----- PROVIDED DATA -----

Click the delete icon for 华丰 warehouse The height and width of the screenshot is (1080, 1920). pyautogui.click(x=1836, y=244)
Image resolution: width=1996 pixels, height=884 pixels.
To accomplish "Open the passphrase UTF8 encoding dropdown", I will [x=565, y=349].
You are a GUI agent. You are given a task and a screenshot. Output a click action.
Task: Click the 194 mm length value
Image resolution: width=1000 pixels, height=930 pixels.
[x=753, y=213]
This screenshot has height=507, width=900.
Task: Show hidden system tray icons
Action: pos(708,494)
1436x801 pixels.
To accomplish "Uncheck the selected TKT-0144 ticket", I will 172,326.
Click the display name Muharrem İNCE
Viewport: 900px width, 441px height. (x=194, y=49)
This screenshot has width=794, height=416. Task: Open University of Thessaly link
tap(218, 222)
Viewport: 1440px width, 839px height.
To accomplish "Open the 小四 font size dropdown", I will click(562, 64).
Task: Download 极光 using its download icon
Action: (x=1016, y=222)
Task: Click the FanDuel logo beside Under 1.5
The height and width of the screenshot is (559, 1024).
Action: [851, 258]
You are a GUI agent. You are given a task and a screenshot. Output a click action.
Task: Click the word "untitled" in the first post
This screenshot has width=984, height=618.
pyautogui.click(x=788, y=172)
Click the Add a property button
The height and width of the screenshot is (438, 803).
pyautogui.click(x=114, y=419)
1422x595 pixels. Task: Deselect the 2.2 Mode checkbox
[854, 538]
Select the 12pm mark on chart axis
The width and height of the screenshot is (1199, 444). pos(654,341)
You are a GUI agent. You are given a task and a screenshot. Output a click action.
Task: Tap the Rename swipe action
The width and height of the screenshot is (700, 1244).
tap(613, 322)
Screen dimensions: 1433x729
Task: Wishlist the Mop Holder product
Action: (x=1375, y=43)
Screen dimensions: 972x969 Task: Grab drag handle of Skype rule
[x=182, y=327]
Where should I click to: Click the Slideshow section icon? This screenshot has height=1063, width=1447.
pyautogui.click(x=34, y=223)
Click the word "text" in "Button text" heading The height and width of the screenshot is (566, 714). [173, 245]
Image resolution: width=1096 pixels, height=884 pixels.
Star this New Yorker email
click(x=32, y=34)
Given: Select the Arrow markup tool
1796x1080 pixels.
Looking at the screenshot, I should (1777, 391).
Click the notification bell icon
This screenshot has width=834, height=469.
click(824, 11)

-----

- **ABOUT THIS EXERCISE**:
Each line, beginning at the one that contains "Task: Tap the Rename swipe action" and continuing through the end of the records, must be written out exactly, first and last included.

- **SOLVED EXERCISE**:
Task: Tap the Rename swipe action
The width and height of the screenshot is (700, 1244).
tap(613, 322)
Screen dimensions: 1433x729
Task: Wishlist the Mop Holder product
Action: (x=1375, y=43)
Screen dimensions: 972x969 Task: Grab drag handle of Skype rule
[x=182, y=327]
Where should I click to: Click the Slideshow section icon? This screenshot has height=1063, width=1447.
pyautogui.click(x=34, y=223)
Click the word "text" in "Button text" heading The height and width of the screenshot is (566, 714). [173, 245]
Image resolution: width=1096 pixels, height=884 pixels.
Star this New Yorker email
click(x=32, y=34)
Given: Select the Arrow markup tool
1796x1080 pixels.
Looking at the screenshot, I should (1777, 391).
Click the notification bell icon
This screenshot has width=834, height=469.
click(824, 11)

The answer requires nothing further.